Germany shares tax revenue between the federal and state levels rather than having each level collect its own separate taxes. The major shared taxes — income tax, corporate tax, and value-added tax (VAT) — are collected according to federal rules but divided between the federation, the states, and municipalities according to formulas set out in the Basic Law and adjusted periodically by federal statute with Bundesrat consent.
Because states vary enormously in economic strength, Germany operates a fiscal equalization system designed to bring poorer states closer to the national average. A 2020 reform overhauled the previous arrangement, which had involved direct transfers from wealthier to poorer states (the old Länderfinanzausgleich). The new system routes equalization through the federal distribution of VAT revenue: surcharges and discounts are calculated for each state based on fiscal capacity, so the money flows vertically from the federation to states rather than horizontally between them. The federal government contributes roughly four billion euros per year from its own VAT share to fund this mechanism. States whose fiscal capacity still falls below average after equalization receive additional supplementary grants from the federation.17GIZ. Reform and Future of Federal Fiscal Relations in Germany
For residents and visitors alike, the most visible consequence of German federalism is that rules and customs change from state to state. Public holidays are a good example. All sixteen states observe common holidays like Christmas, Easter, and German Unity Day, but several holidays are limited to specific regions. Corpus Christi is a public holiday in Baden-Württemberg, Bavaria, Hesse, North Rhine-Westphalia, Rhineland-Palatinate, and Saarland, but not in the northern states. Reformation Day is observed in nine mostly northern and eastern states but not in the south. Saxony is the only state where Repentance Day (Buß- und Bettag) remains a public holiday.18International Trade Administration. German Holidays Bavaria, with its additional Catholic holidays, enjoys more days off than most other states.

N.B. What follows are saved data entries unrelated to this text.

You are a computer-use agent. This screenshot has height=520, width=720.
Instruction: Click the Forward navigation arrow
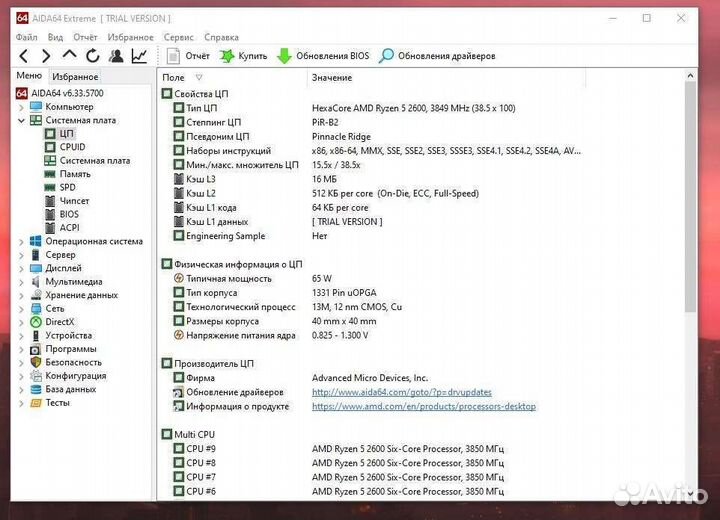pyautogui.click(x=47, y=56)
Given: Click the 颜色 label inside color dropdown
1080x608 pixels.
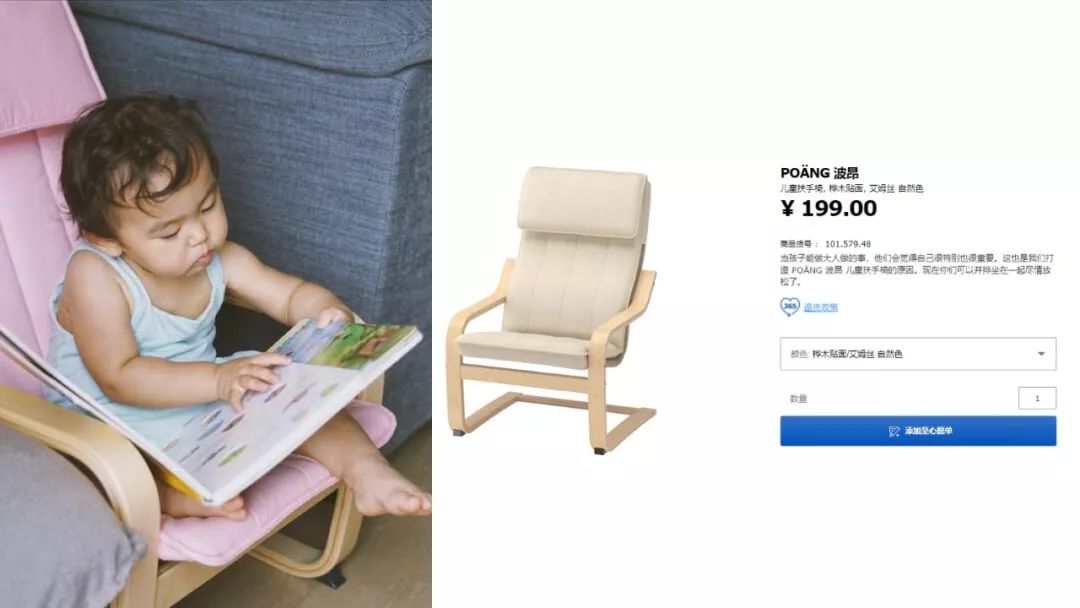Looking at the screenshot, I should click(799, 354).
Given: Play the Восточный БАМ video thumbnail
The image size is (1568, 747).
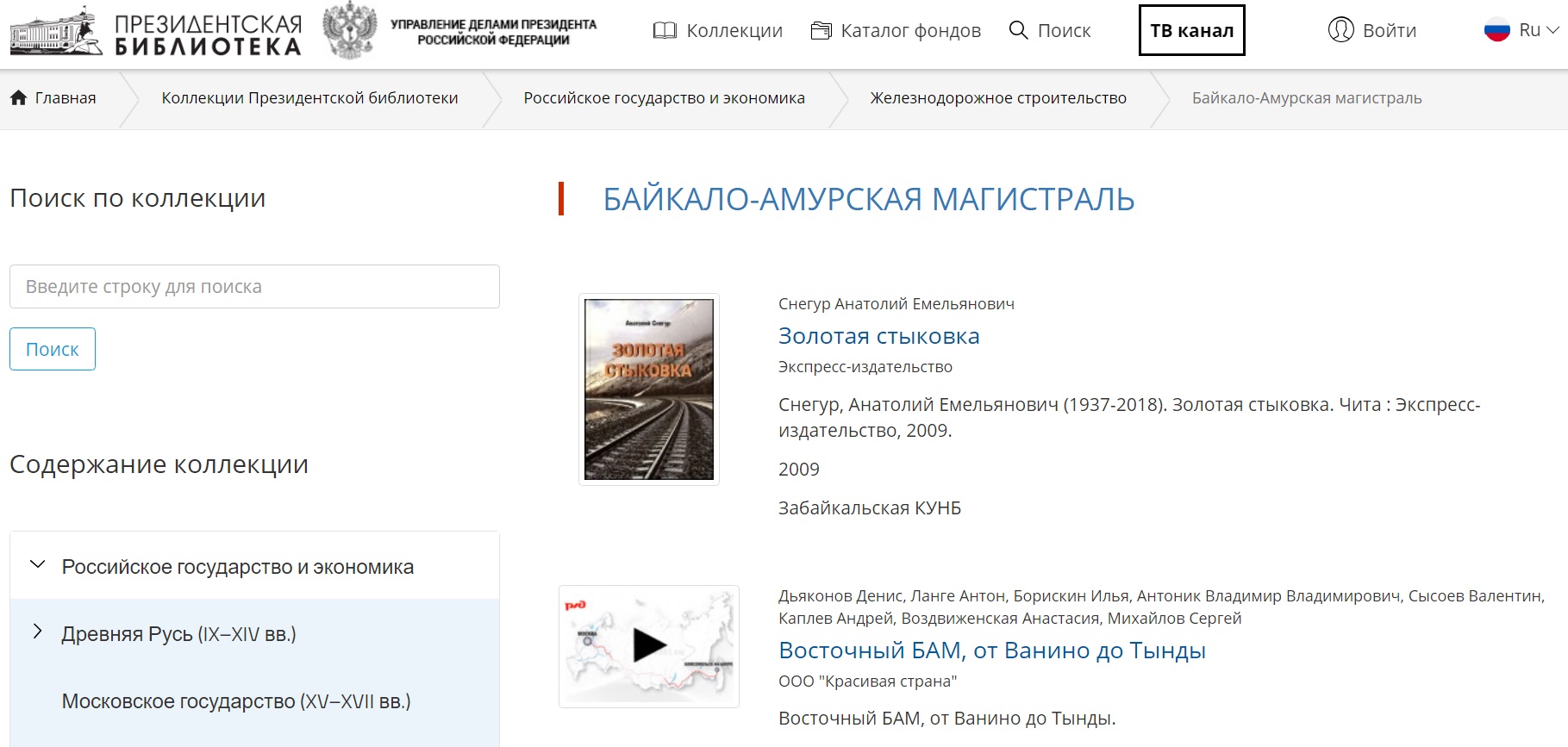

Education is where the differences run deepest. School starting ages, the length of primary school, the structure of secondary school tracks, examination standards, and even which foreign language students learn first all vary by state. A family relocating from one state to another may find their children placed in different grade levels or required to adjust to an entirely different school type. Policing styles, administrative processes for building permits, and even the names of government agencies differ across state lines. German federalism is not an abstract constitutional principle — it is something people navigate whenever they move, enroll in school, or check whether the shops will be open on a Thursday in June.